> _YOUR TASK_: The whole listing that follows should be printed again, unchanged.

> _GIVEN RECORDS_:
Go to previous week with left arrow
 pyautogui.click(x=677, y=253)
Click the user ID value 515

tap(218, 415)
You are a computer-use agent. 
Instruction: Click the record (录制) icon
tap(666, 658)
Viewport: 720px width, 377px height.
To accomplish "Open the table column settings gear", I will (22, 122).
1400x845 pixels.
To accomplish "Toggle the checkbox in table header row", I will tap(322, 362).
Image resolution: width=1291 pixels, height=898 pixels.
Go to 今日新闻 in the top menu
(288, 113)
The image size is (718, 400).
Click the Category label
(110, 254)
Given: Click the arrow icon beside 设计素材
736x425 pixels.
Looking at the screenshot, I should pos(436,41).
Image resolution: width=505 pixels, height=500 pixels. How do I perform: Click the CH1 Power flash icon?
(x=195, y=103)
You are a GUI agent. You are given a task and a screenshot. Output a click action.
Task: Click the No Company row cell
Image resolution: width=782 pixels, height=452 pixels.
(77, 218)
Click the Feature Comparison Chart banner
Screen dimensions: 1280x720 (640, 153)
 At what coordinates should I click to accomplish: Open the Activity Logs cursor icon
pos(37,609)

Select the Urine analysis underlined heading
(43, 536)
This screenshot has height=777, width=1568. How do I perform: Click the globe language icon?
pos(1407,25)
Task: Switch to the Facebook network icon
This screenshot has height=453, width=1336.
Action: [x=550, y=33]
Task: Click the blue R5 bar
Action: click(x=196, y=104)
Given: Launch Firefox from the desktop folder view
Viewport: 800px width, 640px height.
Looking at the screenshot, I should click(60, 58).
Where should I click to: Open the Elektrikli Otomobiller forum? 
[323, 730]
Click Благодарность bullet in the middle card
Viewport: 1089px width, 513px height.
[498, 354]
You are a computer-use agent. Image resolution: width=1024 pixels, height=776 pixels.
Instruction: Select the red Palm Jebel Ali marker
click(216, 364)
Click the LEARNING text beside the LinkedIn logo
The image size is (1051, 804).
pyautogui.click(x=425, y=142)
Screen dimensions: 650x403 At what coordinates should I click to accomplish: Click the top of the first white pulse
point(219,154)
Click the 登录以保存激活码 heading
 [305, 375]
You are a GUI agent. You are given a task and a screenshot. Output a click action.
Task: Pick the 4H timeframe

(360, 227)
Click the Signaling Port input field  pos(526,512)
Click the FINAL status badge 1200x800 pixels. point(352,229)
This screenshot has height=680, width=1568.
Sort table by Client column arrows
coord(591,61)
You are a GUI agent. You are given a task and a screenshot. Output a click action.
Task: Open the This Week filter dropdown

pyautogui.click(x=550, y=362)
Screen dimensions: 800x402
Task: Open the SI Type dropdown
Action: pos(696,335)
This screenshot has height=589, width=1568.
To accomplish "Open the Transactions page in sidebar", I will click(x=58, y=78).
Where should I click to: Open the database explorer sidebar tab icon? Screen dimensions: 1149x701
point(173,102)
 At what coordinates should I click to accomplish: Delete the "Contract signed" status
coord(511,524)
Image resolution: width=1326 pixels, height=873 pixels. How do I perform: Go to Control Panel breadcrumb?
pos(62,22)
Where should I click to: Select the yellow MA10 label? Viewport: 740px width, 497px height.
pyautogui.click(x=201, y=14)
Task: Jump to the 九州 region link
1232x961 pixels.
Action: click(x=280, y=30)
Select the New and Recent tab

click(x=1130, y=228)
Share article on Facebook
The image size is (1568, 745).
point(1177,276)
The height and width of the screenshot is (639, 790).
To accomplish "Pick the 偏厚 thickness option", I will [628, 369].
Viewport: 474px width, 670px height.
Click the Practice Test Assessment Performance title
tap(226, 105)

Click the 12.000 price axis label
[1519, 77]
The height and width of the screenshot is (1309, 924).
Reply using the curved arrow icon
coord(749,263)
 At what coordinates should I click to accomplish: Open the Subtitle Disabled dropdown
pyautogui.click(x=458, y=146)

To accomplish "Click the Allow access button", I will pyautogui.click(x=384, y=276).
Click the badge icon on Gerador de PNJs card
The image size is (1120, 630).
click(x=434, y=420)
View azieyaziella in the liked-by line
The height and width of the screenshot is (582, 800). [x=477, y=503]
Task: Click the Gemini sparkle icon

> _SOLUTION FOR THIS PROBLEM_:
Go to previous week with left arrow
 pyautogui.click(x=677, y=253)
Click the user ID value 515

tap(218, 415)
You are a computer-use agent. 
Instruction: Click the record (录制) icon
tap(666, 658)
Viewport: 720px width, 377px height.
To accomplish "Open the table column settings gear", I will (22, 122).
1400x845 pixels.
To accomplish "Toggle the checkbox in table header row", I will tap(322, 362).
Image resolution: width=1291 pixels, height=898 pixels.
Go to 今日新闻 in the top menu
(288, 113)
The image size is (718, 400).
Click the Category label
(110, 254)
Given: Click the arrow icon beside 设计素材
736x425 pixels.
Looking at the screenshot, I should pos(436,41).
Image resolution: width=505 pixels, height=500 pixels. How do I perform: Click the CH1 Power flash icon?
(x=195, y=103)
You are a GUI agent. You are given a task and a screenshot. Output a click action.
Task: Click the No Company row cell
Image resolution: width=782 pixels, height=452 pixels.
(77, 218)
Click the Feature Comparison Chart banner
Screen dimensions: 1280x720 (640, 153)
 At what coordinates should I click to accomplish: Open the Activity Logs cursor icon
pos(37,609)

Select the Urine analysis underlined heading
(43, 536)
This screenshot has height=777, width=1568. How do I perform: Click the globe language icon?
pos(1407,25)
Task: Switch to the Facebook network icon
This screenshot has height=453, width=1336.
Action: [x=550, y=33]
Task: Click the blue R5 bar
Action: click(x=196, y=104)
Given: Launch Firefox from the desktop folder view
Viewport: 800px width, 640px height.
Looking at the screenshot, I should click(60, 58).
Where should I click to: Open the Elektrikli Otomobiller forum? 
[323, 730]
Click Благодарность bullet in the middle card
Viewport: 1089px width, 513px height.
[498, 354]
You are a computer-use agent. Image resolution: width=1024 pixels, height=776 pixels.
Instruction: Select the red Palm Jebel Ali marker
click(216, 364)
Click the LEARNING text beside the LinkedIn logo
The image size is (1051, 804).
pyautogui.click(x=425, y=142)
Screen dimensions: 650x403 At what coordinates should I click to accomplish: Click the top of the first white pulse
point(219,154)
Click the 登录以保存激活码 heading
 [305, 375]
You are a GUI agent. You are given a task and a screenshot. Output a click action.
Task: Pick the 4H timeframe

(360, 227)
Click the Signaling Port input field  pos(526,512)
Click the FINAL status badge 1200x800 pixels. point(352,229)
This screenshot has height=680, width=1568.
Sort table by Client column arrows
coord(591,61)
You are a GUI agent. You are given a task and a screenshot. Output a click action.
Task: Open the This Week filter dropdown

pyautogui.click(x=550, y=362)
Screen dimensions: 800x402
Task: Open the SI Type dropdown
Action: pos(696,335)
This screenshot has height=589, width=1568.
To accomplish "Open the Transactions page in sidebar", I will click(x=58, y=78).
Where should I click to: Open the database explorer sidebar tab icon? Screen dimensions: 1149x701
point(173,102)
 At what coordinates should I click to accomplish: Delete the "Contract signed" status
coord(511,524)
Image resolution: width=1326 pixels, height=873 pixels. How do I perform: Go to Control Panel breadcrumb?
pos(62,22)
Where should I click to: Select the yellow MA10 label? Viewport: 740px width, 497px height.
pyautogui.click(x=201, y=14)
Task: Jump to the 九州 region link
1232x961 pixels.
Action: click(x=280, y=30)
Select the New and Recent tab

click(x=1130, y=228)
Share article on Facebook
The image size is (1568, 745).
point(1177,276)
The height and width of the screenshot is (639, 790).
To accomplish "Pick the 偏厚 thickness option", I will [628, 369].
Viewport: 474px width, 670px height.
Click the Practice Test Assessment Performance title
tap(226, 105)

Click the 12.000 price axis label
[1519, 77]
The height and width of the screenshot is (1309, 924).
Reply using the curved arrow icon
coord(749,263)
 At what coordinates should I click to accomplish: Open the Subtitle Disabled dropdown
pyautogui.click(x=458, y=146)

To accomplish "Click the Allow access button", I will pyautogui.click(x=384, y=276).
Click the badge icon on Gerador de PNJs card
The image size is (1120, 630).
click(x=434, y=420)
View azieyaziella in the liked-by line
The height and width of the screenshot is (582, 800). [x=477, y=503]
Task: Click the Gemini sparkle icon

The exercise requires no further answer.